I've had a few experiences, myself. Don't know too many people that have had two 'opposing' groups visit at the same time, though. That whole process was interesting...
I didn't even have to lie... It's all in how you phrase things.....
OMG thats to funny
My son told the JW's that they should stay in there car cuz Grace the farm dog would not let go once she bit down, ZOOM gone
I'm sorry to hear that you had to deal with that. As a Christian who has gone out door-to-door (though I try my very best not to be rude or pushy), it's good to hear the perspective of someone on the other side of the door. It's a good reminder to respect other folk's privacy and their right to believe whatever they choose. Thank you.
I'm a Christian and I thought that was pretty good. Even if you believe anything like the door-to-door witnesses, it's still annoying.
"I didn't even have to lie... It's all in how you phrase things....."
Good'un.hehehe I'd have liked to seen the looks on their faces.
Now, the funniest thing of that sort I'd previously heard was something about two JW's running away from an Amway salesman.
mustanger
So... Based on your description of what you were wearing, would it be wrong of me to show up at your door pretending to be a door-to-door witness?
You know, just curious.
Oh, man, that was AWESOME!!!!
And you were worried in an earlier comment that you didn't have a chest!
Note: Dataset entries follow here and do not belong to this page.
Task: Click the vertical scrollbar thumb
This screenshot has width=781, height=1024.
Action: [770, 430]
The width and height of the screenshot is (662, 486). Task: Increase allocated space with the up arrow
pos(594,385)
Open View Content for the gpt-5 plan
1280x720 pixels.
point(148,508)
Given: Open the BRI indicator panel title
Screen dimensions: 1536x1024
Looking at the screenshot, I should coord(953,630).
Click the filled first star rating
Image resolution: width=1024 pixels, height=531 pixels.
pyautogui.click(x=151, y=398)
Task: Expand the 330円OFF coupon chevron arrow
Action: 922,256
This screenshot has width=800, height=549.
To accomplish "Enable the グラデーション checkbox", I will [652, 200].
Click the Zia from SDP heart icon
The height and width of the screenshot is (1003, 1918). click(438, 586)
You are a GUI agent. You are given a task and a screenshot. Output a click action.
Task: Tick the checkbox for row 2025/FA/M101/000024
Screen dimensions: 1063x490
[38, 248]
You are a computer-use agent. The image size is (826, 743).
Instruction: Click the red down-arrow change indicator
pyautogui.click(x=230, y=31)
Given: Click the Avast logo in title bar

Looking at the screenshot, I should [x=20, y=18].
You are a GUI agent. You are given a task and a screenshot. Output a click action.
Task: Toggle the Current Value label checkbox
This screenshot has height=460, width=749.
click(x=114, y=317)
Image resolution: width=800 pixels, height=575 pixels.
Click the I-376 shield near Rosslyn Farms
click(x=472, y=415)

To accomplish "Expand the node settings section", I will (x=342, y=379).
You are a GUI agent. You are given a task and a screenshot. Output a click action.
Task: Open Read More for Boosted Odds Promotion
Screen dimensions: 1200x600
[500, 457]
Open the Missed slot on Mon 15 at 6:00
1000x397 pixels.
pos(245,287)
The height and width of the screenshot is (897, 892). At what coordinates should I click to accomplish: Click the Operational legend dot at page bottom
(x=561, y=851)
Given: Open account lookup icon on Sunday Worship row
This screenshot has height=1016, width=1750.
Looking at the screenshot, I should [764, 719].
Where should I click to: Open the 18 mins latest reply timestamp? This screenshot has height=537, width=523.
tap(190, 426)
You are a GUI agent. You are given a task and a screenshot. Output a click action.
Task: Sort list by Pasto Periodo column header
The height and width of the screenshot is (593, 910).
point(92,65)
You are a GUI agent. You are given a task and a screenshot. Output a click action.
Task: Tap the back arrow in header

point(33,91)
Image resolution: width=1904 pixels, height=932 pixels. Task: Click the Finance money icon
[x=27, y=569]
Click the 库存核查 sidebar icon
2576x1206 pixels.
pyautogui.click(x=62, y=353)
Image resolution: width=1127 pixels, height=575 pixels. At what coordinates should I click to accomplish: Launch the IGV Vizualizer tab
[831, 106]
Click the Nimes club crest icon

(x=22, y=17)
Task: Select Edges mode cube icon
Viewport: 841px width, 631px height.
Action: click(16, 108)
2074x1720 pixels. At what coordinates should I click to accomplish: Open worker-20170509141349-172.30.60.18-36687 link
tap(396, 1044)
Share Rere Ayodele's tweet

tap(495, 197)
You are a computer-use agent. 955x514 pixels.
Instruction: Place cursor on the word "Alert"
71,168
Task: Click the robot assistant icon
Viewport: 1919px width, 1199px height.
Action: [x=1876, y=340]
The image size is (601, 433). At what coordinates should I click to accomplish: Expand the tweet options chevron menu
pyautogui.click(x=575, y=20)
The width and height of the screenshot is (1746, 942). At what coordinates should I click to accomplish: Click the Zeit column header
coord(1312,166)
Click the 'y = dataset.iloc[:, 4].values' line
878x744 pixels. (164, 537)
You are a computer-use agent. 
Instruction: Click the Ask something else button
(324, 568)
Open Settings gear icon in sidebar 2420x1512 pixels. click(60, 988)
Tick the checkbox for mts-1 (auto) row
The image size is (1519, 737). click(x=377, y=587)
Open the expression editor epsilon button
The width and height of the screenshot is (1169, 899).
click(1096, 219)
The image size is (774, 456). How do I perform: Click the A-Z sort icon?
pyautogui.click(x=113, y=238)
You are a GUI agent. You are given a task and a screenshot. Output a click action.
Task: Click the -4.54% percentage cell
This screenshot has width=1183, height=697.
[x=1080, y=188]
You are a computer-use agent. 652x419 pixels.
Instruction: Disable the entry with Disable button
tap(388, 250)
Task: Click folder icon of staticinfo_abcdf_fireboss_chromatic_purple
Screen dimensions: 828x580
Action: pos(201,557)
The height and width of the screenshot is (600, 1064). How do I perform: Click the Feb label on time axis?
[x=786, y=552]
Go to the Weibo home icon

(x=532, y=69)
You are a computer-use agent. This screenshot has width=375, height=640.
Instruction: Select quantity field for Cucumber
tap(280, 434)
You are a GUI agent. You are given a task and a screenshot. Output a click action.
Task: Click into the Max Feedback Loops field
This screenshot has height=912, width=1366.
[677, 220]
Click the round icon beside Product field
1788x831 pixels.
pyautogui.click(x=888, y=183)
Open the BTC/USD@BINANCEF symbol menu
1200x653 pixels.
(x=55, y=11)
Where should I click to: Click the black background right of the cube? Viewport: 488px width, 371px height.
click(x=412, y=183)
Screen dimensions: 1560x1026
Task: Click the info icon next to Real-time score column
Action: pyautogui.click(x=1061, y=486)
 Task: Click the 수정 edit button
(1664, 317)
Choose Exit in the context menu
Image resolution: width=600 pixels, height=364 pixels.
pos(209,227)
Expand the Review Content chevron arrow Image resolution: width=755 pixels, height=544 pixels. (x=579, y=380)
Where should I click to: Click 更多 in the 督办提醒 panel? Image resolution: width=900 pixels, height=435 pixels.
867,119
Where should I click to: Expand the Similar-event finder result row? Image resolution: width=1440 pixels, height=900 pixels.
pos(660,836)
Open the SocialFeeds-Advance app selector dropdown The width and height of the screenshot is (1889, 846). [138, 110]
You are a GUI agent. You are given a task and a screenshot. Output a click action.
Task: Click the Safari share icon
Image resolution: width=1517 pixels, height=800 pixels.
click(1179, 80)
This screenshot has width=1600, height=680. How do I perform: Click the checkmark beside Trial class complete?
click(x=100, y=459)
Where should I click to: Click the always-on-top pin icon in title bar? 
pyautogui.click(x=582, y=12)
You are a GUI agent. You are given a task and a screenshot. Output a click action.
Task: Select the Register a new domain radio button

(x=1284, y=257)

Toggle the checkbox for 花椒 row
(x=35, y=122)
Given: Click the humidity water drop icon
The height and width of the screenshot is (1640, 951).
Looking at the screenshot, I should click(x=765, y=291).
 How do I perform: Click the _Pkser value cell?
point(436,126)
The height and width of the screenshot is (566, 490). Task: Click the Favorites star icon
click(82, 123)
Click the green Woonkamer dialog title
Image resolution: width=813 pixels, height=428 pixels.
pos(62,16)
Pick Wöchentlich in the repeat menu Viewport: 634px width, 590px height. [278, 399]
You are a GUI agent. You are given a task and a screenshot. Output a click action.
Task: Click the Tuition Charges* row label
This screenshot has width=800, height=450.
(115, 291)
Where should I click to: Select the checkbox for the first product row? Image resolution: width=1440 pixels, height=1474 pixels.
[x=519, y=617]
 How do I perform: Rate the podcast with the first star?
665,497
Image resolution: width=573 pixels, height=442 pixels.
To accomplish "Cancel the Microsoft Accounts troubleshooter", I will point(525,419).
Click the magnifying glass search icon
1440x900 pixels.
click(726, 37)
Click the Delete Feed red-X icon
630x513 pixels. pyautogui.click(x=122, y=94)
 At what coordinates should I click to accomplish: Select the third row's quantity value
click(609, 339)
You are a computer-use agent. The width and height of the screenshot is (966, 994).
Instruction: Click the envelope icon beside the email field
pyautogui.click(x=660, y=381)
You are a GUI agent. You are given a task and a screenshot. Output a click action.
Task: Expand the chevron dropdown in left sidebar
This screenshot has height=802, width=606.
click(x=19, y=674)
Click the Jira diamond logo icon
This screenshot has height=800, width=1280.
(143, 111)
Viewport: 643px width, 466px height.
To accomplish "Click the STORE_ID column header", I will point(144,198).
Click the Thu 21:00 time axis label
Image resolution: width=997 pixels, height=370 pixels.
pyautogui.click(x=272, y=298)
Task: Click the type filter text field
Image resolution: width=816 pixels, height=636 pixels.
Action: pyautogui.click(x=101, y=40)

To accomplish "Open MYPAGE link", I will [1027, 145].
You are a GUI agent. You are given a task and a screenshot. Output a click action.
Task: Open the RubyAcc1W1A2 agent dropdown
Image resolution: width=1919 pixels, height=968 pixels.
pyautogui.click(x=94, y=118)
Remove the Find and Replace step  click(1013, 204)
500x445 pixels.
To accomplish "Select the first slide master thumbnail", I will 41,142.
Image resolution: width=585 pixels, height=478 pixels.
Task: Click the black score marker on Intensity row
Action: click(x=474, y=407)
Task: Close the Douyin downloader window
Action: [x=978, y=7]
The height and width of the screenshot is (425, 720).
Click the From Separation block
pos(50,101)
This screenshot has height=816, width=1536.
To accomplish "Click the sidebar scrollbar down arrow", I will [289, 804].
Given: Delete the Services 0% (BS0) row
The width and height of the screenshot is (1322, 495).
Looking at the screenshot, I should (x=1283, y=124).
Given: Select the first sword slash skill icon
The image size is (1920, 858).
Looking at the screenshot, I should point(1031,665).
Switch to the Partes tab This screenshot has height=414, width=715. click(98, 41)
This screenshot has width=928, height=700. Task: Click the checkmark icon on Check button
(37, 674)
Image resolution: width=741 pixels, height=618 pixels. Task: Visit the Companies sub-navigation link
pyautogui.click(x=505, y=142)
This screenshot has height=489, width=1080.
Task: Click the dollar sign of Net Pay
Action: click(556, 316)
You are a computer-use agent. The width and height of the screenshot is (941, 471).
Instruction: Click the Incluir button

See, this guy was starring at it anyway! (sometimes I can't belive how the coolest, most confident women have no confidence in THEIR OWN looks)
Anyway, one time (long time ago) I was working on my car in front of the appartment, when some Jehova Witnesses came up..... They started talking..... I usually have an urge to kill when I'm working on my car, so I looked at the wrench (nice weight to it) and back at them a few times.... They just wouldn't take the hint.... I was wondering just how much time with Bubba and Tyrone would I spend if I cracked theirs skulls open (just to see if I could see anything in their brain that was wired backwards, you understand, purely scientific) and THEY WERE STILL TALKING!!!! So, as nicely as I could, I suggested they go up to my parents's appartment and discuss things with them (Yeah, I'm an asshole, I know)
My dad promptly forgot ALL OF HIS ENGLISH..... The Witnesses left after threatening us with coming back with a Polish translator.... (I thought it was reall crappy of them.... how can you threaten poor, innocent people like that, especially after one of them made a valiant effort NOT TO crack open your skull with a pry bar)....
Luckily, they never made good on their threat..... and since my dad saw all the heavy tools I had laying near me, he decided (wisely) that it may not in his best interest to chew my ass out for sending them to him....
Seriously though, why can't some people just be happy beliving what they want and leaving everyone else alone?????
PERFECT!! Loved that story - what a hilarious rendering - "a big stud"...
I like how you think.
Thanks! Needed a laugh!
Guess what, sometimes they even bother you if you already are their religion.